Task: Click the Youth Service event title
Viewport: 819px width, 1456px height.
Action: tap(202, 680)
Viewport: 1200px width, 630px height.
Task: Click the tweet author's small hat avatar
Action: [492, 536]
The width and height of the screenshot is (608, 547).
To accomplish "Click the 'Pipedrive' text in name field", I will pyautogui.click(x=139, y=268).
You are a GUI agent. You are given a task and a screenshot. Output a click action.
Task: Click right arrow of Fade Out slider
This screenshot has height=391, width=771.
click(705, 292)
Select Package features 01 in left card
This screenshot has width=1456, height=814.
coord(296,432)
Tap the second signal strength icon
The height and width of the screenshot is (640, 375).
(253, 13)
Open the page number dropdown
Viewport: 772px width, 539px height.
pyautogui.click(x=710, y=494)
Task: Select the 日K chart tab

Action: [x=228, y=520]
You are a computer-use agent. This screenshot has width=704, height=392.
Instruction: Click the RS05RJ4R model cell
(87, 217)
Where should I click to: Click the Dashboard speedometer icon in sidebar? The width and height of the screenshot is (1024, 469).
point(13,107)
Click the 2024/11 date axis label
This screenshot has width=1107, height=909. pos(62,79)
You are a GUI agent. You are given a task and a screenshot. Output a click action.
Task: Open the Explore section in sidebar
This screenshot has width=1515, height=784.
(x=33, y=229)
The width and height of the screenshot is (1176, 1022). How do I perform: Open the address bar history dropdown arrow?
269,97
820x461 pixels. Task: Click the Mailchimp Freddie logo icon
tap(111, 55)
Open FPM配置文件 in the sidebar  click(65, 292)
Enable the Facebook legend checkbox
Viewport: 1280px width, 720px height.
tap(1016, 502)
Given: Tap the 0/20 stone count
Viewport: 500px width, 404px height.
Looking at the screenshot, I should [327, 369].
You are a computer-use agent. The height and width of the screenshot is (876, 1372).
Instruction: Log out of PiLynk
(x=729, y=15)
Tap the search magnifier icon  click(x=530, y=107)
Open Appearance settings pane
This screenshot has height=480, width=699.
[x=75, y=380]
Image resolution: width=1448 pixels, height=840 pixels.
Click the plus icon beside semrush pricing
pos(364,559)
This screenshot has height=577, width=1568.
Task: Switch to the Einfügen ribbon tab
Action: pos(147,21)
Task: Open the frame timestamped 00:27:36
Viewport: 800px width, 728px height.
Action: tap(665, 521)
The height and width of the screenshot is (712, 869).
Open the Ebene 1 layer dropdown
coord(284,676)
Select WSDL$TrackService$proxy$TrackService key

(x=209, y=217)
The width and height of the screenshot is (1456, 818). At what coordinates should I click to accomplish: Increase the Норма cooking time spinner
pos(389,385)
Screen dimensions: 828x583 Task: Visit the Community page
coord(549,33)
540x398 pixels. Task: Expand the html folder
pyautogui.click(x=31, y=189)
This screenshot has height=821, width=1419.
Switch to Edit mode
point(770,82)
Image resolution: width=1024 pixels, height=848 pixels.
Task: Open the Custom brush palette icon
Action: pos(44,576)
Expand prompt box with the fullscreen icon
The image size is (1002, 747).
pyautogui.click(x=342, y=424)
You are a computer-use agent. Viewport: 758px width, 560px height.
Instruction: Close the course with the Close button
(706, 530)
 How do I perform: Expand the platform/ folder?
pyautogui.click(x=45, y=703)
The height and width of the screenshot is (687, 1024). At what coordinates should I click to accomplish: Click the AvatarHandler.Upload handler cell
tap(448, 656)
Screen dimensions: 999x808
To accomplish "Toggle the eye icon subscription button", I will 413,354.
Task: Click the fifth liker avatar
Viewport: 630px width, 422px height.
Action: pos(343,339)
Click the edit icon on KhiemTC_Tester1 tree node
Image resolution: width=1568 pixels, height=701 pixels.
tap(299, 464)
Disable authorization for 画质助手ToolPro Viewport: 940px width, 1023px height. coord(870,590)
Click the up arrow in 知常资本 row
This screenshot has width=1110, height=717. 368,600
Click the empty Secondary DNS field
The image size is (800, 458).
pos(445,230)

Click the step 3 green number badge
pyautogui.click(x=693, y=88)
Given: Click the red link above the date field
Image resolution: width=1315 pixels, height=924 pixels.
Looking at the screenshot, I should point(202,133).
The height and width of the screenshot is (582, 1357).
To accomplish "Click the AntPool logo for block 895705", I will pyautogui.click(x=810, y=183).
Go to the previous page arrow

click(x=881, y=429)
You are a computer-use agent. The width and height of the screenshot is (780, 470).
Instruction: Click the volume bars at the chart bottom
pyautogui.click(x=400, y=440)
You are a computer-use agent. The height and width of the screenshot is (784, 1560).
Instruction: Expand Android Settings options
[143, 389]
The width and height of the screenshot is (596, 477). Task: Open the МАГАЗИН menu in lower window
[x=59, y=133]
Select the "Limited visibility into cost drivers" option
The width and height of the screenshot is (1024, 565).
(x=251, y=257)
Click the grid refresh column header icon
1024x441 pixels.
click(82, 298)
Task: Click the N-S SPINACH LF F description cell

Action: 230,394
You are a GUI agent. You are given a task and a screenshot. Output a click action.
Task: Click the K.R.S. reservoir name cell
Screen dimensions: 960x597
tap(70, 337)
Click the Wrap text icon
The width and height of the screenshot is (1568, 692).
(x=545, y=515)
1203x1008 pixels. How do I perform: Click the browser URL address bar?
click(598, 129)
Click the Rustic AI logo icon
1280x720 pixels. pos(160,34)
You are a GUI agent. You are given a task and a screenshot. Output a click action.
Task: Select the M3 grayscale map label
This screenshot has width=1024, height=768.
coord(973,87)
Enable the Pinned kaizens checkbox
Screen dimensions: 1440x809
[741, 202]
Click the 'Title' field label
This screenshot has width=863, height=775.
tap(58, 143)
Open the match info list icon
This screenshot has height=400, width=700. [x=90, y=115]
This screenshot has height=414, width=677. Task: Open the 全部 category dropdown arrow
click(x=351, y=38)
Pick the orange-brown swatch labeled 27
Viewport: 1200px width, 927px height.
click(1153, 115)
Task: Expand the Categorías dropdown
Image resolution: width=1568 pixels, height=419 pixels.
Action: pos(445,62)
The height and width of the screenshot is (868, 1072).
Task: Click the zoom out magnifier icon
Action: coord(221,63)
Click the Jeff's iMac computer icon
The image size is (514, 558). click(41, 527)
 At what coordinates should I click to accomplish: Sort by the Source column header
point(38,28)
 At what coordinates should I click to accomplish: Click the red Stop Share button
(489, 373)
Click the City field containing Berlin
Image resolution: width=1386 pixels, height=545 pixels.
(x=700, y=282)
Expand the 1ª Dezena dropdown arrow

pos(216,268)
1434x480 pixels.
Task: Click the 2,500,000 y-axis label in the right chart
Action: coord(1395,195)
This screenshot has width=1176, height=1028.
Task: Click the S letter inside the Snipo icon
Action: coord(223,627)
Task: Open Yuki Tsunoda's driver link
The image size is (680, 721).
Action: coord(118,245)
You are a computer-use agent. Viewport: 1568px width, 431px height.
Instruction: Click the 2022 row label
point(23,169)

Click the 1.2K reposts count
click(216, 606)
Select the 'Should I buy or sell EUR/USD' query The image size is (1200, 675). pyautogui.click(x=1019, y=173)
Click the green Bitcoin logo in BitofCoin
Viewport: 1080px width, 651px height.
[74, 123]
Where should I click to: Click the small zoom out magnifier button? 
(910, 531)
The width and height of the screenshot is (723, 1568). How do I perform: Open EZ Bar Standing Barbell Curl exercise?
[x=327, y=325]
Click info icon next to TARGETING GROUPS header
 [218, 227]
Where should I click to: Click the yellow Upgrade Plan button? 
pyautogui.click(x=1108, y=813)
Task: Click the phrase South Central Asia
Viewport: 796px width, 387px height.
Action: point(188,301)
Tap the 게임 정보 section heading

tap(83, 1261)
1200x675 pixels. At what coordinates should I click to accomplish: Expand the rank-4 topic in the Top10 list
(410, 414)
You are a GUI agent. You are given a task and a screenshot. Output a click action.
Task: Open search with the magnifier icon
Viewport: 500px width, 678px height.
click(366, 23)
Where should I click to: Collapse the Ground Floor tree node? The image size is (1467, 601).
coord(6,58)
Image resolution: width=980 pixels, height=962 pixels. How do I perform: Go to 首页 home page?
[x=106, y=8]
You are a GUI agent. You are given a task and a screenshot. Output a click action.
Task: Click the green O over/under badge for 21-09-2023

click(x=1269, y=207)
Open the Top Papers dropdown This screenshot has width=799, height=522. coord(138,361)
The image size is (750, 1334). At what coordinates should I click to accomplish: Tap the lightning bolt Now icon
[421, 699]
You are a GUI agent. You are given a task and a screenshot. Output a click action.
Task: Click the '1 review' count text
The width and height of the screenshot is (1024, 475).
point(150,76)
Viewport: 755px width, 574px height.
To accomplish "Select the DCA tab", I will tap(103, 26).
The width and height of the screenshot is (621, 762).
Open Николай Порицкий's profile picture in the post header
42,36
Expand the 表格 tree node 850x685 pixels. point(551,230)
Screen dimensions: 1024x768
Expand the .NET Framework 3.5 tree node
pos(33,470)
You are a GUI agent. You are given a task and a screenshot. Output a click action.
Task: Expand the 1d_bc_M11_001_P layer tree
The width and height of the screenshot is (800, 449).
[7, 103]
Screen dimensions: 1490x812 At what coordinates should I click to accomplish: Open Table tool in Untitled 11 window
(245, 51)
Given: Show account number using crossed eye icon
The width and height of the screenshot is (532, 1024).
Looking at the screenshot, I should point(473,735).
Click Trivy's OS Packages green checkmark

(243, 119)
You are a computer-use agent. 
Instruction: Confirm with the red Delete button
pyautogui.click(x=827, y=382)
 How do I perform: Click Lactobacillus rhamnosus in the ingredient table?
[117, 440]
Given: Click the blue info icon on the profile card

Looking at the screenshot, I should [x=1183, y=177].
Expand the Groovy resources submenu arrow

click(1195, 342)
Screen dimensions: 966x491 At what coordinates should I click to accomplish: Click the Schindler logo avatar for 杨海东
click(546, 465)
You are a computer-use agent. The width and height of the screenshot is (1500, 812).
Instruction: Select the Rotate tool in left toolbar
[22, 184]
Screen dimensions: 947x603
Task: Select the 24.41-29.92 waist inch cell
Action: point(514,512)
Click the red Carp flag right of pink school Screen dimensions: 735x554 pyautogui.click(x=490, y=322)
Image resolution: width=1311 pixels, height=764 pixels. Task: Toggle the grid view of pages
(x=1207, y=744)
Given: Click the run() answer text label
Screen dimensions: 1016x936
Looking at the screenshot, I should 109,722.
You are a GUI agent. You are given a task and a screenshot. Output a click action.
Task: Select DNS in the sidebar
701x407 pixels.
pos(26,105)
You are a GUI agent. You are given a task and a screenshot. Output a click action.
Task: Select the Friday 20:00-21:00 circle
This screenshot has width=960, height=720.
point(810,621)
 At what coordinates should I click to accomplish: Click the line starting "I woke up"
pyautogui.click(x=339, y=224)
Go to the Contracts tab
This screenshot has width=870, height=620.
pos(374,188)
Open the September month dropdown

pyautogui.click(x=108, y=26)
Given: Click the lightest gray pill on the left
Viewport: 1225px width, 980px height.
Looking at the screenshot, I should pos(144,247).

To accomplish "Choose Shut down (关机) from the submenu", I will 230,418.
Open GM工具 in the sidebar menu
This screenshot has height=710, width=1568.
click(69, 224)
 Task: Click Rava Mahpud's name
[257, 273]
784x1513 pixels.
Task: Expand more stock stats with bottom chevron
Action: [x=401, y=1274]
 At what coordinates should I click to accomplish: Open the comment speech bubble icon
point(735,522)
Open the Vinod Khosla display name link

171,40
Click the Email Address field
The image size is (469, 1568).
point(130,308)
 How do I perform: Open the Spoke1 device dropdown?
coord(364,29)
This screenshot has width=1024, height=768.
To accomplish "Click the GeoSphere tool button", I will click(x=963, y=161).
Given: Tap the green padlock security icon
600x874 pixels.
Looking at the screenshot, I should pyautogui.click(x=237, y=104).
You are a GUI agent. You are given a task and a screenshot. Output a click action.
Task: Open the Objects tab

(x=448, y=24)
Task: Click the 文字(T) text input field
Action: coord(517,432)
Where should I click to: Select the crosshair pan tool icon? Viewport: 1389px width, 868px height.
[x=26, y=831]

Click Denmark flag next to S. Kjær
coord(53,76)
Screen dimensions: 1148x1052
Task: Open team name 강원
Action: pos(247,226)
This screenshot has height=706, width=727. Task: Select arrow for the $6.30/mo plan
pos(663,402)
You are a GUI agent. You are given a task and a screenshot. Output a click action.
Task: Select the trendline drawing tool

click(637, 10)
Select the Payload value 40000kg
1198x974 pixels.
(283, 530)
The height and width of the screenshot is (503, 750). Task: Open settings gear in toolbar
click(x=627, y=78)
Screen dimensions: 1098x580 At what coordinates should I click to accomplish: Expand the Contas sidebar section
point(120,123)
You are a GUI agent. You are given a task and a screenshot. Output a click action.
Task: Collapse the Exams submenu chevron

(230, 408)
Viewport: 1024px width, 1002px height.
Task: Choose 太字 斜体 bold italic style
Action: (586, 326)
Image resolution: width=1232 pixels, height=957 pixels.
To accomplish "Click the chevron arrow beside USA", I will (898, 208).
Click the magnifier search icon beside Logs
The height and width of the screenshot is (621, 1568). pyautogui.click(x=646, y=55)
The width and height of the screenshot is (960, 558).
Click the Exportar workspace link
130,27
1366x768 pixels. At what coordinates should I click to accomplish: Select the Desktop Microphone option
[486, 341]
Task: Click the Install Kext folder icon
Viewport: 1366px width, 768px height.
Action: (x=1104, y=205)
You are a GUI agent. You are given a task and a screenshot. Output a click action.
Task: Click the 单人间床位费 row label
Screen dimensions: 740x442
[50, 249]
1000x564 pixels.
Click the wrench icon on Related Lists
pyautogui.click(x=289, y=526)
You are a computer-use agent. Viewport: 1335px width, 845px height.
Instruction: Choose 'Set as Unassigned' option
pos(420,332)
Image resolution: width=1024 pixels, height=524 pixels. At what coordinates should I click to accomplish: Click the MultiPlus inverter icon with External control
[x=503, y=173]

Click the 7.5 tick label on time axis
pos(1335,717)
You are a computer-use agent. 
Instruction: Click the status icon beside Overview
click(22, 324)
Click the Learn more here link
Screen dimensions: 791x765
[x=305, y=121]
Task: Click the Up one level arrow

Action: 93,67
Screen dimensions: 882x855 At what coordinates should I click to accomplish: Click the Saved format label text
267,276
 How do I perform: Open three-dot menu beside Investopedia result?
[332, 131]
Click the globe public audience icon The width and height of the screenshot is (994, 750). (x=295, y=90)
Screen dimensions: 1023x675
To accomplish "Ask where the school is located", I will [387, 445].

⁂

Return each line of the data where the word "school" appears.

Click the red Carp flag right of pink school Screen dimensions: 735x554 pyautogui.click(x=490, y=322)
To accomplish "Ask where the school is located", I will [387, 445].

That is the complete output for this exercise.